» **WHAT YOU HAVE TO DO**
Rewrite all of the records below, replacing each instance of "Where should I click to" with "Where do I click to" and leaving all other text unchanged.

Collected data
________________________________________

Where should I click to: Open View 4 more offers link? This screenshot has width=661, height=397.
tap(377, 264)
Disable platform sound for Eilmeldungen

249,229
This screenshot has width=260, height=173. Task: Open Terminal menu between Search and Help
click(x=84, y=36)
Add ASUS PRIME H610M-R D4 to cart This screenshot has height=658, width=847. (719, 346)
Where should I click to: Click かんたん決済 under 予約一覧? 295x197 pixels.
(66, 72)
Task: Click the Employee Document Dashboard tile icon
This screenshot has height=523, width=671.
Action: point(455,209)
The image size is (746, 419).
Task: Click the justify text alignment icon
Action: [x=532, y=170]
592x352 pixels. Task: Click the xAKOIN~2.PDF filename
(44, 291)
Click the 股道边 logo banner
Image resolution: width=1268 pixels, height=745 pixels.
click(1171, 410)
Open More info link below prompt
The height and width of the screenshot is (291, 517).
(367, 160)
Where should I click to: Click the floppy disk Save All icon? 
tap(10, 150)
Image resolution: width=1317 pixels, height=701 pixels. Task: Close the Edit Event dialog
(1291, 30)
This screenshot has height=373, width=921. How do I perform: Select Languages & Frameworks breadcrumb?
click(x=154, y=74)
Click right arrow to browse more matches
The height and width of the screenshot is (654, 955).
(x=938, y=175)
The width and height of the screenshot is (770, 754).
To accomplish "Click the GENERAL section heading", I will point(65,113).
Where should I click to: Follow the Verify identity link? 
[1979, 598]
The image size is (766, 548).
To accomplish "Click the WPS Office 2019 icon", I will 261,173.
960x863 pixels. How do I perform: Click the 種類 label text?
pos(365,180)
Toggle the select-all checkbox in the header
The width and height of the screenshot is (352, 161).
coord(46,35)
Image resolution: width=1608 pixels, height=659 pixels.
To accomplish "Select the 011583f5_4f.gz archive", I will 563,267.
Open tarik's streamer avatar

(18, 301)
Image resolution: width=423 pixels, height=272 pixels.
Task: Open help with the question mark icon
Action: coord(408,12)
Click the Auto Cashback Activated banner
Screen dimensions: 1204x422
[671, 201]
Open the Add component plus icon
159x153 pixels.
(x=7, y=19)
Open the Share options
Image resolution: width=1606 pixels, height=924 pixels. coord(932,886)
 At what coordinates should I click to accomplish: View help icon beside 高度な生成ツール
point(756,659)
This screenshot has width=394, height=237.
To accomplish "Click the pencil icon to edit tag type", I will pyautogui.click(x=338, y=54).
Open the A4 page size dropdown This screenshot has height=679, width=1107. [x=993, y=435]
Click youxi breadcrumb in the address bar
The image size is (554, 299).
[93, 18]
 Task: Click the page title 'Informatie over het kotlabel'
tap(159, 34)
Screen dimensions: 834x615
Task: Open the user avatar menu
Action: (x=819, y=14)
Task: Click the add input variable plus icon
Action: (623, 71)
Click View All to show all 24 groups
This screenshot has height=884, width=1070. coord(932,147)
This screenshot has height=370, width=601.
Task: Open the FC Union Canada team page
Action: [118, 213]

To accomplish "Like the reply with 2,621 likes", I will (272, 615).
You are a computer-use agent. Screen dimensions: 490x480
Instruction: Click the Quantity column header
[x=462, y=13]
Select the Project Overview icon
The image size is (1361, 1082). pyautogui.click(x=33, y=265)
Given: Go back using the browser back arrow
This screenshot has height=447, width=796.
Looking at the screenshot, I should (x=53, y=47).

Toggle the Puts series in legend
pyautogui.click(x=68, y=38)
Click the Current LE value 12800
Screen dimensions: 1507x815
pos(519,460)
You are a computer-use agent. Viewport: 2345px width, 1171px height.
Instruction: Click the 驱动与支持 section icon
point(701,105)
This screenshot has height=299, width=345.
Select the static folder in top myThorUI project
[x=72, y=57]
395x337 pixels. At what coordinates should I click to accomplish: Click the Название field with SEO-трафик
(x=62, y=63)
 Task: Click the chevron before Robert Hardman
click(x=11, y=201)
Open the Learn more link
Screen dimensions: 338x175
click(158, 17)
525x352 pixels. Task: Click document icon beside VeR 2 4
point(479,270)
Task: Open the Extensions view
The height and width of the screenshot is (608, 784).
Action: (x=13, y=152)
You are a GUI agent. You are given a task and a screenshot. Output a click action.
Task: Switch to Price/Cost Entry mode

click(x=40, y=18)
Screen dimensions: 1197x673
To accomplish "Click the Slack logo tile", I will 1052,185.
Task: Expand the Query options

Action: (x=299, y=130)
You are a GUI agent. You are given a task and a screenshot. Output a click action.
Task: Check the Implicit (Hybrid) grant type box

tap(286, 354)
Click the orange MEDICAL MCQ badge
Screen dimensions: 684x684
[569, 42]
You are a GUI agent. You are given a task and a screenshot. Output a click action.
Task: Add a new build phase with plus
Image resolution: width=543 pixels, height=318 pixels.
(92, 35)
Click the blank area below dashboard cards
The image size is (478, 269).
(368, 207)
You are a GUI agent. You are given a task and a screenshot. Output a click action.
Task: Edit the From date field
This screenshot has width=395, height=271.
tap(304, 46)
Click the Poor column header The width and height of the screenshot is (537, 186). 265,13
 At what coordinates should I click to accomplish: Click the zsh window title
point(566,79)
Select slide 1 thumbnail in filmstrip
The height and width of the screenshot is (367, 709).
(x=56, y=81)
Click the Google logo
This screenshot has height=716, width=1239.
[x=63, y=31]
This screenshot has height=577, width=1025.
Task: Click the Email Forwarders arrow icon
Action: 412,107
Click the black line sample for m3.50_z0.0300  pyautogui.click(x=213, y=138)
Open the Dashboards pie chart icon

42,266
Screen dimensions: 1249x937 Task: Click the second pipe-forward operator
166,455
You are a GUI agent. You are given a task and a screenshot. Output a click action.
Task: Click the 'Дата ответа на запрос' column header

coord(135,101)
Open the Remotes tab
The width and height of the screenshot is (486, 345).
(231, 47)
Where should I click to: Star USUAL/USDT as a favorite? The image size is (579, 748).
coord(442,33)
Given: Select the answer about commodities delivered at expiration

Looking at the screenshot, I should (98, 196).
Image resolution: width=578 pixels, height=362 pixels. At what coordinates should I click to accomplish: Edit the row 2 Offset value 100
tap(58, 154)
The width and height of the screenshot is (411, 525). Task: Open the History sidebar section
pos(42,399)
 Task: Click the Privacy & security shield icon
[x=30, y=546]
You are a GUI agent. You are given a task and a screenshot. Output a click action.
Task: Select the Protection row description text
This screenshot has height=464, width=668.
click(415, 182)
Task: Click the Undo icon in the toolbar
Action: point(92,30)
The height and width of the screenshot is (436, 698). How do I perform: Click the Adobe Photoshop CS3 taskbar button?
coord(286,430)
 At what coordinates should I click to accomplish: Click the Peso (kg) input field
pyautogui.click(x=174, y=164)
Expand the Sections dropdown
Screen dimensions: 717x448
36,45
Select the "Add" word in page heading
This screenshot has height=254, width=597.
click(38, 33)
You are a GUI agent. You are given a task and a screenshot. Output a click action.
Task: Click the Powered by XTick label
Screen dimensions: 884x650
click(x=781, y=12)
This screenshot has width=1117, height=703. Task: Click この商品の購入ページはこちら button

________________________________________

» **EXERCISE ANSWER**
Where do I click to: Open View 4 more offers link? This screenshot has width=661, height=397.
tap(377, 264)
Disable platform sound for Eilmeldungen

249,229
This screenshot has width=260, height=173. Task: Open Terminal menu between Search and Help
click(x=84, y=36)
Add ASUS PRIME H610M-R D4 to cart This screenshot has height=658, width=847. (719, 346)
Where do I click to: Click かんたん決済 under 予約一覧? 295x197 pixels.
(66, 72)
Task: Click the Employee Document Dashboard tile icon
This screenshot has height=523, width=671.
Action: point(455,209)
The image size is (746, 419).
Task: Click the justify text alignment icon
Action: [x=532, y=170]
592x352 pixels. Task: Click the xAKOIN~2.PDF filename
(44, 291)
Click the 股道边 logo banner
Image resolution: width=1268 pixels, height=745 pixels.
click(1171, 410)
Open More info link below prompt
The height and width of the screenshot is (291, 517).
(367, 160)
Where do I click to: Click the floppy disk Save All icon? 
tap(10, 150)
Image resolution: width=1317 pixels, height=701 pixels. Task: Close the Edit Event dialog
(1291, 30)
This screenshot has height=373, width=921. How do I perform: Select Languages & Frameworks breadcrumb?
click(x=154, y=74)
Click right arrow to browse more matches
The height and width of the screenshot is (654, 955).
(x=938, y=175)
The width and height of the screenshot is (770, 754).
To accomplish "Click the GENERAL section heading", I will point(65,113).
Where do I click to: Follow the Verify identity link? 
[1979, 598]
The image size is (766, 548).
To accomplish "Click the WPS Office 2019 icon", I will 261,173.
960x863 pixels. How do I perform: Click the 種類 label text?
pos(365,180)
Toggle the select-all checkbox in the header
The width and height of the screenshot is (352, 161).
coord(46,35)
Image resolution: width=1608 pixels, height=659 pixels.
To accomplish "Select the 011583f5_4f.gz archive", I will 563,267.
Open tarik's streamer avatar

(18, 301)
Image resolution: width=423 pixels, height=272 pixels.
Task: Open help with the question mark icon
Action: coord(408,12)
Click the Auto Cashback Activated banner
Screen dimensions: 1204x422
[671, 201]
Open the Add component plus icon
159x153 pixels.
(x=7, y=19)
Open the Share options
Image resolution: width=1606 pixels, height=924 pixels. coord(932,886)
 At what coordinates should I click to accomplish: View help icon beside 高度な生成ツール
point(756,659)
This screenshot has width=394, height=237.
To accomplish "Click the pencil icon to edit tag type", I will pyautogui.click(x=338, y=54).
Open the A4 page size dropdown This screenshot has height=679, width=1107. [x=993, y=435]
Click youxi breadcrumb in the address bar
The image size is (554, 299).
[93, 18]
 Task: Click the page title 'Informatie over het kotlabel'
tap(159, 34)
Screen dimensions: 834x615
Task: Open the user avatar menu
Action: (x=819, y=14)
Task: Click the add input variable plus icon
Action: (623, 71)
Click View All to show all 24 groups
This screenshot has height=884, width=1070. coord(932,147)
This screenshot has height=370, width=601.
Task: Open the FC Union Canada team page
Action: [118, 213]

To accomplish "Like the reply with 2,621 likes", I will (272, 615).
You are a computer-use agent. Screen dimensions: 490x480
Instruction: Click the Quantity column header
[x=462, y=13]
Select the Project Overview icon
The image size is (1361, 1082). pyautogui.click(x=33, y=265)
Given: Go back using the browser back arrow
This screenshot has height=447, width=796.
Looking at the screenshot, I should (x=53, y=47).

Toggle the Puts series in legend
pyautogui.click(x=68, y=38)
Click the Current LE value 12800
Screen dimensions: 1507x815
pos(519,460)
You are a computer-use agent. Viewport: 2345px width, 1171px height.
Instruction: Click the 驱动与支持 section icon
point(701,105)
This screenshot has height=299, width=345.
Select the static folder in top myThorUI project
[x=72, y=57]
395x337 pixels. At what coordinates should I click to accomplish: Click the Название field with SEO-трафик
(x=62, y=63)
 Task: Click the chevron before Robert Hardman
click(x=11, y=201)
Open the Learn more link
Screen dimensions: 338x175
click(158, 17)
525x352 pixels. Task: Click document icon beside VeR 2 4
point(479,270)
Task: Open the Extensions view
The height and width of the screenshot is (608, 784).
Action: (x=13, y=152)
You are a GUI agent. You are given a task and a screenshot. Output a click action.
Task: Switch to Price/Cost Entry mode

click(x=40, y=18)
Screen dimensions: 1197x673
To accomplish "Click the Slack logo tile", I will 1052,185.
Task: Expand the Query options

Action: (x=299, y=130)
You are a GUI agent. You are given a task and a screenshot. Output a click action.
Task: Check the Implicit (Hybrid) grant type box

tap(286, 354)
Click the orange MEDICAL MCQ badge
Screen dimensions: 684x684
[569, 42]
You are a GUI agent. You are given a task and a screenshot. Output a click action.
Task: Add a new build phase with plus
Image resolution: width=543 pixels, height=318 pixels.
(92, 35)
Click the blank area below dashboard cards
The image size is (478, 269).
(368, 207)
You are a GUI agent. You are given a task and a screenshot. Output a click action.
Task: Edit the From date field
This screenshot has width=395, height=271.
tap(304, 46)
Click the Poor column header The width and height of the screenshot is (537, 186). 265,13
 At what coordinates should I click to accomplish: Click the zsh window title
point(566,79)
Select slide 1 thumbnail in filmstrip
The height and width of the screenshot is (367, 709).
(x=56, y=81)
Click the Google logo
This screenshot has height=716, width=1239.
[x=63, y=31]
This screenshot has height=577, width=1025.
Task: Click the Email Forwarders arrow icon
Action: 412,107
Click the black line sample for m3.50_z0.0300  pyautogui.click(x=213, y=138)
Open the Dashboards pie chart icon

42,266
Screen dimensions: 1249x937 Task: Click the second pipe-forward operator
166,455
You are a GUI agent. You are given a task and a screenshot. Output a click action.
Task: Click the 'Дата ответа на запрос' column header

coord(135,101)
Open the Remotes tab
The width and height of the screenshot is (486, 345).
(231, 47)
Where do I click to: Star USUAL/USDT as a favorite? The image size is (579, 748).
coord(442,33)
Given: Select the answer about commodities delivered at expiration

Looking at the screenshot, I should (98, 196).
Image resolution: width=578 pixels, height=362 pixels. At what coordinates should I click to accomplish: Edit the row 2 Offset value 100
tap(58, 154)
The width and height of the screenshot is (411, 525). Task: Open the History sidebar section
pos(42,399)
 Task: Click the Privacy & security shield icon
[x=30, y=546]
You are a GUI agent. You are given a task and a screenshot. Output a click action.
Task: Select the Protection row description text
This screenshot has height=464, width=668.
click(415, 182)
Task: Click the Undo icon in the toolbar
Action: point(92,30)
The height and width of the screenshot is (436, 698). How do I perform: Click the Adobe Photoshop CS3 taskbar button?
coord(286,430)
 At what coordinates should I click to accomplish: Click the Peso (kg) input field
pyautogui.click(x=174, y=164)
Expand the Sections dropdown
Screen dimensions: 717x448
36,45
Select the "Add" word in page heading
This screenshot has height=254, width=597.
click(38, 33)
You are a GUI agent. You are given a task and a screenshot. Output a click action.
Task: Click the Powered by XTick label
Screen dimensions: 884x650
click(x=781, y=12)
This screenshot has width=1117, height=703. Task: Click この商品の購入ページはこちら button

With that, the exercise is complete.